查下去,发现没抓小三,倒撞见一个狗血又心酸的真相——她是他同父异母的亲妹妹,得了再生障碍性贫血,靠输血续命。三年前才相认,周建国偷偷管她、给她买保险,怕老婆生气,硬把这段血缘藏了二十三年。
怒火到一半,人被医院的白墙和那张惨白的脸按在地上——李秀梅三十六岁,瘦得一把骨头,咳嗽一声像要把肺咳出来。医生说骨髓移植得排队,费用三十万起步,上不封顶,中华骨髓库能不能配上、要等多久,全看命。
保险公司更干脆:要赔可以,先把“兄妹关系”公证了。可周建国他爸早死,她妈也走了,姑妈家户口本只能证明她是“外甥女”,证明不了血缘。打官司、跑公证、做DNA,样样耗钱耗时,李秀梅等不起。
王桂兰一咬牙,把82万工伤赔偿金划了20万出来先治病,“先续命,再扯皮”。剩下的钱,她和闺女掰着指头算:一盒自费药四千三,一个月去一次北京复查,路费加挂号两千起……照这速度,家底扛不了两年。

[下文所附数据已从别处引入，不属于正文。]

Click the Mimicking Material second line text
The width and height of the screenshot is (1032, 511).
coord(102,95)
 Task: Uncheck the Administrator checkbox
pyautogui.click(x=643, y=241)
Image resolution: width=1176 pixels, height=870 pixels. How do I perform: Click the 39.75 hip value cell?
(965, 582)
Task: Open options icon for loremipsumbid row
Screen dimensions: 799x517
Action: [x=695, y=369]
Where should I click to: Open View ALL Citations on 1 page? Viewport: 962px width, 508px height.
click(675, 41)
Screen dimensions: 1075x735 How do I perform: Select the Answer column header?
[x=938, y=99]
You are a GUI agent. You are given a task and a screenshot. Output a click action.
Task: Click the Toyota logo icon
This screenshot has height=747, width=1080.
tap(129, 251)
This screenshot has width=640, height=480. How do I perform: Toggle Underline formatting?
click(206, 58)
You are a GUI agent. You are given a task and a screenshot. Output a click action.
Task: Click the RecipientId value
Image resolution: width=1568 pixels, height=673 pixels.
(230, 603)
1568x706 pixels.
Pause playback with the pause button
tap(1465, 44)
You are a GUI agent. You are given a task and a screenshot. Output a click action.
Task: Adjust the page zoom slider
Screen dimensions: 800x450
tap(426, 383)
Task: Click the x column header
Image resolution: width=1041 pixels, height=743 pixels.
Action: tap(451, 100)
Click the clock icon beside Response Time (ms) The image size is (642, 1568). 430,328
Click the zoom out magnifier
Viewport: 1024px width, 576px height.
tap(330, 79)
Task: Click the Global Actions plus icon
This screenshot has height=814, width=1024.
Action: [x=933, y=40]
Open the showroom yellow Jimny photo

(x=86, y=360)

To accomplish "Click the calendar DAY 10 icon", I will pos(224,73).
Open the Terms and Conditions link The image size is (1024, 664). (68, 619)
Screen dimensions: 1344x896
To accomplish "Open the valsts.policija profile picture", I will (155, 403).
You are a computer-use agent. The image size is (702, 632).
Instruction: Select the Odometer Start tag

最难的是骨髓配型。中华骨髓库做了登记,半年后仍无音讯。医生说,同胞兄弟姐妹的匹配概率最高,可是周建国已经不在,周婷去验了,半相合,能用但风险大。王桂兰听完只问一句:“抽我闺女的骨髓,会不会有后遗症?”
李秀梅却先怂了。她半夜拔掉输液管想出院:“不治了,别拖垮你们。”王桂兰劈头盖脸一顿骂:“你哥拿命换的钱,你敢浪费?他欠你一句‘妹妹’,我替他还,你敢死就是打我脸。”
吵完,娘俩蹲在走廊哭成狗。第二天,周婷去红十字会做高分辨配型,王桂兰跑遍居委会、派出所,就想给李秀梅迁户口、改姓周。答复统一:证据不足,得先法院确认亲属关系。
日子就在“筹钱—输血—等配型”里熬。李秀梅的医保卡刷到额度上限,王桂兰把自家房本拍照挂中介,备注:急售。周婷用实习工资给姑姑买蛋白粉,自己吃食堂两块五的素菜。
有人劝:非亲非故,赔上家底值吗?王桂兰只说:“他活着时没来得及认妹妹,我得让他闭眼。”
现在,李秀梅还在病房,等那个不知道何时出现的供者。王桂兰每天骑着电动车往返医院和家,后座上永远吊着一壶排骨汤——那是她能给、也愿意给的全部底气。